The Enlightenment framework assumed that government functions could be sorted cleanly into three categories. Modern governance has tested that assumption. Federal agencies in the United States now routinely write detailed regulations (a legislative function), enforce those regulations through inspections and penalties (an executive function), and adjudicate disputes through administrative hearings (a judicial function). This concentration of power within single agencies is exactly what Montesquieu warned against, yet the scale and complexity of modern regulation makes it practically unavoidable.
Courts have managed this tension through the “intelligible principle” standard, which permits Congress to delegate authority to agencies as long as the legislation provides meaningful guidance constraining the agency’s discretion. The Supreme Court established this test in J. W. Hampton, Jr. & Co. v. United States (1928), holding that Congress may delegate rulemaking power so long as it “lays out an ‘intelligible principle’ to govern and guide its delegee.”16Legal Information Institute (LII). Origin of the Intelligible Principle Standard In practice, the Court has struck down delegations only twice under this standard, both in 1935, meaning the test has been more permissive than restrictive.
A second flashpoint involves how much courts should defer to agency interpretations of the statutes they administer. For four decades, the Chevron doctrine instructed courts to accept an agency’s reasonable reading of an ambiguous statute. In June 2024, the Supreme Court overruled Chevron in Loper Bright Enterprises v. Raimondo, holding that “courts must exercise their independent judgment in deciding whether an agency has acted within its statutory authority” and “may not defer to an agency interpretation of the law simply because a statute is ambiguous.”17Supreme Court of the United States. 22-451 Loper Bright Enterprises v. Raimondo (06/28/2024) The decision shifted interpretive power back toward the judiciary and away from the executive branch, a realignment that Montesquieu likely would have approved. Whether it produces better policy outcomes is a separate question, and one that will play out in litigation for years.
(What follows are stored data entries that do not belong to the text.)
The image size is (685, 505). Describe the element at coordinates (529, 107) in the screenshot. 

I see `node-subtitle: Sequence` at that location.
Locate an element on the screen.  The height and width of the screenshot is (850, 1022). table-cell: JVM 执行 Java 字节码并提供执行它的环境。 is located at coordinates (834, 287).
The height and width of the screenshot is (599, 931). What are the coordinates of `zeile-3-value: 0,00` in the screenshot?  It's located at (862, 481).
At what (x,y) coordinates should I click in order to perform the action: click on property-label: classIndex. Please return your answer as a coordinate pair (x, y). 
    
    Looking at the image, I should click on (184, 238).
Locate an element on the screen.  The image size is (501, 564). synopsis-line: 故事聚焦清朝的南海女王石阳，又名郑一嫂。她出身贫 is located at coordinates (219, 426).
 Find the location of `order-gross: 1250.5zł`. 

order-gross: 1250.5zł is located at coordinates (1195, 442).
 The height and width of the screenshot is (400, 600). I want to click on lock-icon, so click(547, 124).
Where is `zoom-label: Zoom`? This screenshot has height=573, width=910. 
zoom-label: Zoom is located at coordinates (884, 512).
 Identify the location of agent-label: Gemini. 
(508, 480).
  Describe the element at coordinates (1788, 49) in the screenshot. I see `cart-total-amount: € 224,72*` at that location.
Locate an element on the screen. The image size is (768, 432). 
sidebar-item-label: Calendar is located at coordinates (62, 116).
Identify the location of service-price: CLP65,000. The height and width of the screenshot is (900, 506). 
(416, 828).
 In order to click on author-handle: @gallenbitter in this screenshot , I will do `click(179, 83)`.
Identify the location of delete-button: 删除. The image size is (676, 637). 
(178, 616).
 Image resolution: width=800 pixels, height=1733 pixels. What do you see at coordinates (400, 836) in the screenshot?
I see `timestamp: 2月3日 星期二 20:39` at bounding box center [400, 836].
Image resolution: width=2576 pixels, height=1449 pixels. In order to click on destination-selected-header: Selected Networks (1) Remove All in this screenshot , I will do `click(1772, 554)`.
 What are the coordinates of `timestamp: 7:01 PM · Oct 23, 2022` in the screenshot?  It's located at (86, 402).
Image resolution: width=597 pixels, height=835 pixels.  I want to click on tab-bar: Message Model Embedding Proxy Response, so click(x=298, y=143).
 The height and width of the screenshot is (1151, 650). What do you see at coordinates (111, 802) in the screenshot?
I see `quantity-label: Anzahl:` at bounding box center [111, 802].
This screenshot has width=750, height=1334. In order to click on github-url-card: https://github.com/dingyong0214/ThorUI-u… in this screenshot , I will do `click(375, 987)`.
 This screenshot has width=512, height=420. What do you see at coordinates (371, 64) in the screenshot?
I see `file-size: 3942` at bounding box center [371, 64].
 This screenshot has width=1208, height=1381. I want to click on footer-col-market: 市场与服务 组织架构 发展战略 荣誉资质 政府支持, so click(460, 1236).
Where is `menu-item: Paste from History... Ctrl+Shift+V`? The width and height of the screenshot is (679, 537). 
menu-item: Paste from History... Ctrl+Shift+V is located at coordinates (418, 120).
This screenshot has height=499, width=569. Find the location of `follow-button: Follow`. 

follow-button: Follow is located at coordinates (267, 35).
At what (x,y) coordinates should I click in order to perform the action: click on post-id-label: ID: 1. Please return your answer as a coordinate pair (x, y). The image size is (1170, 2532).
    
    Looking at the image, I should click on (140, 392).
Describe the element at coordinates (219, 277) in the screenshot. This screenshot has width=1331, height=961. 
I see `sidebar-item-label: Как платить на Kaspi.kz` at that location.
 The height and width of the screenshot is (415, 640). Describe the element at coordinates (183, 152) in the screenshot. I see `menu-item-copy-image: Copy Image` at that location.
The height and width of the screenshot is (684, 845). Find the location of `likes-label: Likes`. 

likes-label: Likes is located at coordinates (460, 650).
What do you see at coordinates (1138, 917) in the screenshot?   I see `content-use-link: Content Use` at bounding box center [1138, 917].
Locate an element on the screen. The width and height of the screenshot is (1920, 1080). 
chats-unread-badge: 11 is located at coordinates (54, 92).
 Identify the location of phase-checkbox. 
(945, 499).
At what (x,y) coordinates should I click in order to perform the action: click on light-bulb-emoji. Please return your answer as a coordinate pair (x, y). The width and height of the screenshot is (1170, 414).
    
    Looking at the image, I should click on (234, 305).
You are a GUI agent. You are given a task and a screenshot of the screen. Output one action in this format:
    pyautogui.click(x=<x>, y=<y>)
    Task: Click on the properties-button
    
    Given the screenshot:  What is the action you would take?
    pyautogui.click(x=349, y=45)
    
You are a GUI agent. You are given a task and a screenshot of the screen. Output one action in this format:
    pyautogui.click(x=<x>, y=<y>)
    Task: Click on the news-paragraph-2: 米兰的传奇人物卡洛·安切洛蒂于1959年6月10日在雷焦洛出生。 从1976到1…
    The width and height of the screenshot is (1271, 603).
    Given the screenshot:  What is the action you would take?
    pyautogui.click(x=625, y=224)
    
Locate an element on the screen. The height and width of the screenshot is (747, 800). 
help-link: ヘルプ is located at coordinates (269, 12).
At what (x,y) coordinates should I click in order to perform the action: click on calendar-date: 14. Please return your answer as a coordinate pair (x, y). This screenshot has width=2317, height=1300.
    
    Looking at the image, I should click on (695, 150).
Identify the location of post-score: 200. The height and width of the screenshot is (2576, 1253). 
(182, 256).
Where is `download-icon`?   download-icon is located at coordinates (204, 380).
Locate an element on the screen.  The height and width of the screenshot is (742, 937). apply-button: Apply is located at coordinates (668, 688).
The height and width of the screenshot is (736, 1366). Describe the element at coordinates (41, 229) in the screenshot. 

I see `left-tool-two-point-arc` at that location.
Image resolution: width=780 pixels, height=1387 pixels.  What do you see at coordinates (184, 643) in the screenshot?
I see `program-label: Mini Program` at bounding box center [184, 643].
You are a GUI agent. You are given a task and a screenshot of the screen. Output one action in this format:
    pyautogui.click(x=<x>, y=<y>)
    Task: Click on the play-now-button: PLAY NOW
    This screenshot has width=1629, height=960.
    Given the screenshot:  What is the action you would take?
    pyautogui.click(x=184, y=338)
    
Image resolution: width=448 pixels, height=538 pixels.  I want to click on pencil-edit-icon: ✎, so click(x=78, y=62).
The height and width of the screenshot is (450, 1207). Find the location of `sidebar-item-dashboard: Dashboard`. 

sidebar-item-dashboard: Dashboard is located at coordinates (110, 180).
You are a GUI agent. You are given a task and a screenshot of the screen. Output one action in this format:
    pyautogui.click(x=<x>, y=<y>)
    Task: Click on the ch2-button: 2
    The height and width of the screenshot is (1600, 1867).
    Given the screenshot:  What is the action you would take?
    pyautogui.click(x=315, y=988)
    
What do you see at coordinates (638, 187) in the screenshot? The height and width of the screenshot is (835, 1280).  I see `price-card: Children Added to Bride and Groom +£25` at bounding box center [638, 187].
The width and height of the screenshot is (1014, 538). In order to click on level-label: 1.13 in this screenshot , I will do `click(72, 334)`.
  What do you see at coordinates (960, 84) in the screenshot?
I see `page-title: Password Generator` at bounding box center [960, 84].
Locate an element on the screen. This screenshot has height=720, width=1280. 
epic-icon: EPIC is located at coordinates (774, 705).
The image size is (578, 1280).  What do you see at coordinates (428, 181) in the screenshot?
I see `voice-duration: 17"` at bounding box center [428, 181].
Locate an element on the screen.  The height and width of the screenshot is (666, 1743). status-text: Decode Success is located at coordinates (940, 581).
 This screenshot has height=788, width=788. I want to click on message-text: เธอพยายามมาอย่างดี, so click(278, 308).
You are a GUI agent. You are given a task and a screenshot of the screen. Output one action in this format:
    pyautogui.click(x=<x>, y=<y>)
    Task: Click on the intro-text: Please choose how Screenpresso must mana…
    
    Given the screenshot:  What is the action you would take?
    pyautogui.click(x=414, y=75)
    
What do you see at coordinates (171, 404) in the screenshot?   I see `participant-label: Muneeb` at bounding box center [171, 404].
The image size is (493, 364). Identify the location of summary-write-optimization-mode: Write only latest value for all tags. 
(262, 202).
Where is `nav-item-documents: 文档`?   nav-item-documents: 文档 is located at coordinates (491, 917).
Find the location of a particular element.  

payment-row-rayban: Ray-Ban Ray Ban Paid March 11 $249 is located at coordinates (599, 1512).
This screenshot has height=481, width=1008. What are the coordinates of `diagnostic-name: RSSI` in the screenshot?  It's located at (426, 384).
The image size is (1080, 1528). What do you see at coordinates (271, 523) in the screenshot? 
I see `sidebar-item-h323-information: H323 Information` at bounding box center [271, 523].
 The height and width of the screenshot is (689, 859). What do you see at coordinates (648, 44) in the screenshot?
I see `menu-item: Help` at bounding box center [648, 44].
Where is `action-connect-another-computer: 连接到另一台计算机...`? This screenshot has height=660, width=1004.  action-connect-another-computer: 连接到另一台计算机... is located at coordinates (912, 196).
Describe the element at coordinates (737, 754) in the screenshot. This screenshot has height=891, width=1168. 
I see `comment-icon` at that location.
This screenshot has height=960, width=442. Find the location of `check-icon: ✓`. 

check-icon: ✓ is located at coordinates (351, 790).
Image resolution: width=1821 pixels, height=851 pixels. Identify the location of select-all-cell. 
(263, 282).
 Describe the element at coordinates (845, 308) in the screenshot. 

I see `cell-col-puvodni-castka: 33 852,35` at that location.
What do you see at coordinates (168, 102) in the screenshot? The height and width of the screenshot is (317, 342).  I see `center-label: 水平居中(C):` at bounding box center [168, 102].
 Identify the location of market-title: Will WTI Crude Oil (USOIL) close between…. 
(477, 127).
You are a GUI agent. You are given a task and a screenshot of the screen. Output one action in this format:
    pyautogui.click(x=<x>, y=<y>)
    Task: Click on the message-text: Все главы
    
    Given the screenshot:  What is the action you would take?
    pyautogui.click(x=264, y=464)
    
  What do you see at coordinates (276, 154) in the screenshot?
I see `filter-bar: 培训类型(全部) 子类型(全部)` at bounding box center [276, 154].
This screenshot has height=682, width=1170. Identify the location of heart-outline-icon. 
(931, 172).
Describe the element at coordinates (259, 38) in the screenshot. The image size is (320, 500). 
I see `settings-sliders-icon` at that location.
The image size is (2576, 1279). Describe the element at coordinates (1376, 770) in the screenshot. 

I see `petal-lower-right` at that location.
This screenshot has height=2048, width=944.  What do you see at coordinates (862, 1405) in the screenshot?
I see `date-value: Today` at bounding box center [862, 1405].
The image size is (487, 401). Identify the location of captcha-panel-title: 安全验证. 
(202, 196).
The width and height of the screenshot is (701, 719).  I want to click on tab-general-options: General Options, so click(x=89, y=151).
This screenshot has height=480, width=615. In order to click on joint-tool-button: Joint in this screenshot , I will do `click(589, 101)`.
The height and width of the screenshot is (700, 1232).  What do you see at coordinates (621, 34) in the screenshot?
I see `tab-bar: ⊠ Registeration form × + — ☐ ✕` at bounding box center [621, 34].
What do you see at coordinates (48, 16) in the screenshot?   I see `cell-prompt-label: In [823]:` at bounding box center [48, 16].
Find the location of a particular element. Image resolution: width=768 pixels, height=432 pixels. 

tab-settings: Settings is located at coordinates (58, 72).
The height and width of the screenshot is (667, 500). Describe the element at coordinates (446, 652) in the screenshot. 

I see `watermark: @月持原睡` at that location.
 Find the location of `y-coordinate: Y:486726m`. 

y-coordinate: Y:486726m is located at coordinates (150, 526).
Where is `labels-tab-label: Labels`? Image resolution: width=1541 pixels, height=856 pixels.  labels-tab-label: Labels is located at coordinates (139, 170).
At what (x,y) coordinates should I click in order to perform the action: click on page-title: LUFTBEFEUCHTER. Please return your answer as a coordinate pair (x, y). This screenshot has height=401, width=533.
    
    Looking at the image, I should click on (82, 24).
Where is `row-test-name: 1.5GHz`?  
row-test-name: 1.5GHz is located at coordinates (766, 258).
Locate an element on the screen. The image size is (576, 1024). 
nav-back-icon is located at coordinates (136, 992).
These modern disputes reveal something the Enlightenment thinkers understood at an abstract level but could not have anticipated in detail: the separation of powers is not a static blueprint. It is a set of principles that each generation must apply to institutions and problems the original theorists never imagined, from regulatory agencies to administrative courts to the expanding reach of executive orders. The underlying logic, however, has not changed. Power concentrated without accountability tends toward abuse, and the structural answer remains what Montesquieu proposed nearly three centuries ago: make power check power.